SALT LAKE CITY (ABC4) — There were 13 avalanches in the mountains ranging from Provo to Ogden on Saturday, Apr. 22, catching and carrying eight people down the terrain, according to the Utah Avalanche Center.
The UAC is reporting 13 wind-slab avalanches in just one day and is expecting similar reactivity today. The avalanches caught and carried a total of 8 people, and did not report any injuries. The center said the avalanche danger today from Provo to Logan is designated as moderate.
While these avalanches were all triggered by humans, the wet snow conditions facilitate “avalanches that could run fast and far on the underlying slick crusts,” the center reported.
The center recommends looking toward the north, shady side of the slopes for dry, new snow becoming damp. This is a warning sign of reactive Wet Loose avalanches and can occur at all elevations.
Yesterday, one group reported this phenomenon in Big Cottonwood Canyon as the sun appeared, “instantly zapping the cold, dry snow, making it wet and loose,” according to the center.
Another problem comes from slabs of wind-drifted snow in mid to upper elevations.
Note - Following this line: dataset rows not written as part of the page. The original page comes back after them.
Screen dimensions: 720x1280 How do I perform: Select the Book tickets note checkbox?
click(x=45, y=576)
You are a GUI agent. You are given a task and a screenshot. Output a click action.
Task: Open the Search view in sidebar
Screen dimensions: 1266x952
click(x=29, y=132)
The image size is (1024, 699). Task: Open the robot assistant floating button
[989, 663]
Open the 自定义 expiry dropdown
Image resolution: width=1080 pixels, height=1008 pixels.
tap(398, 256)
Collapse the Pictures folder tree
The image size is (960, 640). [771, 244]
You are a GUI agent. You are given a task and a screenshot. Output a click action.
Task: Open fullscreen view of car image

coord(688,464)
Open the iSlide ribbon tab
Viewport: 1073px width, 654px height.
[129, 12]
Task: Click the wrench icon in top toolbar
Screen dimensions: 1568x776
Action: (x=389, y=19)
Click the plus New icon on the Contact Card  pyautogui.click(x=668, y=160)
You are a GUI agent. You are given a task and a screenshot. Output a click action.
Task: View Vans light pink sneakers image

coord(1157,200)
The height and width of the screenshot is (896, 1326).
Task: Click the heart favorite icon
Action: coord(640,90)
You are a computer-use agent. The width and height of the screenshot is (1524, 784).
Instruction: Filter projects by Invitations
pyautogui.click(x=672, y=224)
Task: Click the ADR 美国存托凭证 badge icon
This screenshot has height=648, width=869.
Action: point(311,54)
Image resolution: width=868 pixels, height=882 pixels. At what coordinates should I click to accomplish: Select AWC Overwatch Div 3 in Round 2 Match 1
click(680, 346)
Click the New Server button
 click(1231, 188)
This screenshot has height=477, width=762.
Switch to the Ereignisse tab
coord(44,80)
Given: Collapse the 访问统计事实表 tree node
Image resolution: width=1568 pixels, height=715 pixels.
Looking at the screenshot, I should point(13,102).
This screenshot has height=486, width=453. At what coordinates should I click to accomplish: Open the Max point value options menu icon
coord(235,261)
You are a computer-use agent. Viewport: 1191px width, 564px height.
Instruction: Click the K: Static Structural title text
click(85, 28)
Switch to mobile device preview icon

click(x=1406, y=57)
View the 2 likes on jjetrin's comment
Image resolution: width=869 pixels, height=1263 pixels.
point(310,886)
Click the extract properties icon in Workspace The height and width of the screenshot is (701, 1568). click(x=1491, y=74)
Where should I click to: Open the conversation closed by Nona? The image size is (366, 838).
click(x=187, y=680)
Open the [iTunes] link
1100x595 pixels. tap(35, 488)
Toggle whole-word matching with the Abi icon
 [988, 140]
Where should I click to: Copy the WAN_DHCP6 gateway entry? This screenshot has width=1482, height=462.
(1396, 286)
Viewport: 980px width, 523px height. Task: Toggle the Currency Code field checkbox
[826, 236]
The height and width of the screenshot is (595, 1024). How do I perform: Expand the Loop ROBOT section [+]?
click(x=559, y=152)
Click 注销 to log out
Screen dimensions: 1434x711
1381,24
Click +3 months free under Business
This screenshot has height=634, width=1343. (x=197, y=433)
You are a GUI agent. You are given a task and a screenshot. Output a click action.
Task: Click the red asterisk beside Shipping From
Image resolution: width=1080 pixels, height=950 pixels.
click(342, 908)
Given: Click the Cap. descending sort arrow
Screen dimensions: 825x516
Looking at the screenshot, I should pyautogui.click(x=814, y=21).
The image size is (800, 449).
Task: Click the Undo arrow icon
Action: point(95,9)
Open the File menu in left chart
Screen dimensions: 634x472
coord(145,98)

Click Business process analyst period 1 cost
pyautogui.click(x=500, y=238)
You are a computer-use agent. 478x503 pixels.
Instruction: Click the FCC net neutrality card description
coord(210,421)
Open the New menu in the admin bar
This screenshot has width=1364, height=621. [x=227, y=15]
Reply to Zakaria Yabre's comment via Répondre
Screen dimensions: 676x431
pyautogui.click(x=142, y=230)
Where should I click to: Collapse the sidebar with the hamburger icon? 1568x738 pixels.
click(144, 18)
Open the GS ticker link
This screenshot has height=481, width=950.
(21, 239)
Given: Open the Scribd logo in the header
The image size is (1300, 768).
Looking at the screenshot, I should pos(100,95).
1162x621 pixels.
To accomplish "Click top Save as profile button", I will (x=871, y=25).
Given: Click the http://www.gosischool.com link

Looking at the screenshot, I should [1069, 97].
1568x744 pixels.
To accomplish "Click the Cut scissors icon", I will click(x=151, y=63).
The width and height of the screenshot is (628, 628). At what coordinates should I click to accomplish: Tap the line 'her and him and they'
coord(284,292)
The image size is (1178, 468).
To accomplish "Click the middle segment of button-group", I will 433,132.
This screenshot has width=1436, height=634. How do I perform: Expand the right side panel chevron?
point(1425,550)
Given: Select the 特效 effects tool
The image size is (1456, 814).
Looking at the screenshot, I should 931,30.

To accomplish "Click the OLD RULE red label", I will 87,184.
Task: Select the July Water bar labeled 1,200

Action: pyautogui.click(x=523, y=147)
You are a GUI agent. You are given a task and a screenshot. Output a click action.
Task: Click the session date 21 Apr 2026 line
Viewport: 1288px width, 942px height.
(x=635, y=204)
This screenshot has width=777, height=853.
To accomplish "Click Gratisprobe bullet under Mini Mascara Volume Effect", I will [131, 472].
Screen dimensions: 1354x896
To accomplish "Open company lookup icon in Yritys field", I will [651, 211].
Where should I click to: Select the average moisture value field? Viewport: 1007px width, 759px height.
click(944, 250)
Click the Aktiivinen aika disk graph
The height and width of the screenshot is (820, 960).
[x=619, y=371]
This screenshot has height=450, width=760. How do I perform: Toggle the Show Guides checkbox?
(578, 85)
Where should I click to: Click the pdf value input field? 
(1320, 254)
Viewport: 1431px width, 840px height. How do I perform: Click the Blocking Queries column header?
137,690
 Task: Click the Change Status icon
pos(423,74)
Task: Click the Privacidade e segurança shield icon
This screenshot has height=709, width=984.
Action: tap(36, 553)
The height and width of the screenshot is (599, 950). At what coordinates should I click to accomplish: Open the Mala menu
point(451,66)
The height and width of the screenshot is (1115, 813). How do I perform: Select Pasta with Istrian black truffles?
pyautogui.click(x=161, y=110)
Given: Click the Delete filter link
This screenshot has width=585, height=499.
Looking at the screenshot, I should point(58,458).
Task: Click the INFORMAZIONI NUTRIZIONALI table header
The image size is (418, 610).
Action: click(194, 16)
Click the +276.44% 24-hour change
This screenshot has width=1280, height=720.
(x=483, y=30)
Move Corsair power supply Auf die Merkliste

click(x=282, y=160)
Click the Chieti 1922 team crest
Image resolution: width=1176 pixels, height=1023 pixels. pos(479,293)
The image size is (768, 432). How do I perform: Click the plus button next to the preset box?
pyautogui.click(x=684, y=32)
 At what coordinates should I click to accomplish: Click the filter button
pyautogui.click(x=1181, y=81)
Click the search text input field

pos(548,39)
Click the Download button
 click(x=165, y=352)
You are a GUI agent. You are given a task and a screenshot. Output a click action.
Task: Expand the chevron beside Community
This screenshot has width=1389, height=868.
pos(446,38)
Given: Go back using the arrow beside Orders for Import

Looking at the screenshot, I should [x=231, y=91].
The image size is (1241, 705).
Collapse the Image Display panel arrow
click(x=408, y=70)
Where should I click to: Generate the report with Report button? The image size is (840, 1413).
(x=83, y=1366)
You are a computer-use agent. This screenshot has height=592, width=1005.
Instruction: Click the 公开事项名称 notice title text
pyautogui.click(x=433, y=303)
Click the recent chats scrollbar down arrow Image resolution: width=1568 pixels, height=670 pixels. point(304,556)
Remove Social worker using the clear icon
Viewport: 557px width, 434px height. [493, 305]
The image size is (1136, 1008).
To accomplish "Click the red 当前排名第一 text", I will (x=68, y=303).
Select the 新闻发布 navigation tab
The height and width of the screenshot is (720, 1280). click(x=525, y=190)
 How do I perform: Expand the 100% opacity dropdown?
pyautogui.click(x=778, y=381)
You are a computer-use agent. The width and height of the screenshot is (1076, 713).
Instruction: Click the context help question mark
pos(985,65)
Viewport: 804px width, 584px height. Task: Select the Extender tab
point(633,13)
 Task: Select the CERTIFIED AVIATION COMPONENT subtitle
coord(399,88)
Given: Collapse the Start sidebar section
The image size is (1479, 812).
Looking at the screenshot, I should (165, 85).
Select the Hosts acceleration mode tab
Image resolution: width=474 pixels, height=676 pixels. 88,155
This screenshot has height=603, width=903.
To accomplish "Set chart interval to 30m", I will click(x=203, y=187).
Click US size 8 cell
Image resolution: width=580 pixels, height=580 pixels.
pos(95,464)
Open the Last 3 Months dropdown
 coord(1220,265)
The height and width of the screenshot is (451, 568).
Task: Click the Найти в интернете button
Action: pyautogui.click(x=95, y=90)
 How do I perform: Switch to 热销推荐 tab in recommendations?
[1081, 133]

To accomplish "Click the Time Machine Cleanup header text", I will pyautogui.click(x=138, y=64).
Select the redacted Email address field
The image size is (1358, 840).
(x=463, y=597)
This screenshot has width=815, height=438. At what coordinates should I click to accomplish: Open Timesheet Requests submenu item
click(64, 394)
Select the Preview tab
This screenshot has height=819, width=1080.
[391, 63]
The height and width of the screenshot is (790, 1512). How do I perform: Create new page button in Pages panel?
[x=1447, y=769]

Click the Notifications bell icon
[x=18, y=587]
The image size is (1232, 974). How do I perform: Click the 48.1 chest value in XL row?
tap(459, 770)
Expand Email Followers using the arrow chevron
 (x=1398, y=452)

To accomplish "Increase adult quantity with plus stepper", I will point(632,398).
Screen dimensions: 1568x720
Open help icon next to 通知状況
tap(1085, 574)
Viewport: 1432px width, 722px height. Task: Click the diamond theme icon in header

Authorities report that the terrain will determine how dangerous these kinds of avalanches can be as “small avalanches in high-consequence terrain can be just as deadly as large avalanches in mellow terrain.”
Some signs of unstable snow are cracks in the snow, the ground feeling hollow underneath, and “surface patterns on the snow made by the force of strong winds,” according to the National Weather Service.
The center is reminding everyone that spring temperatures “change everything,” saying to “be quick to alter your plans and tune into changing conditions.”
There have been more than 1,000 reported avalanches in the state and in southeast Idaho since last November, according to the UAC’s data.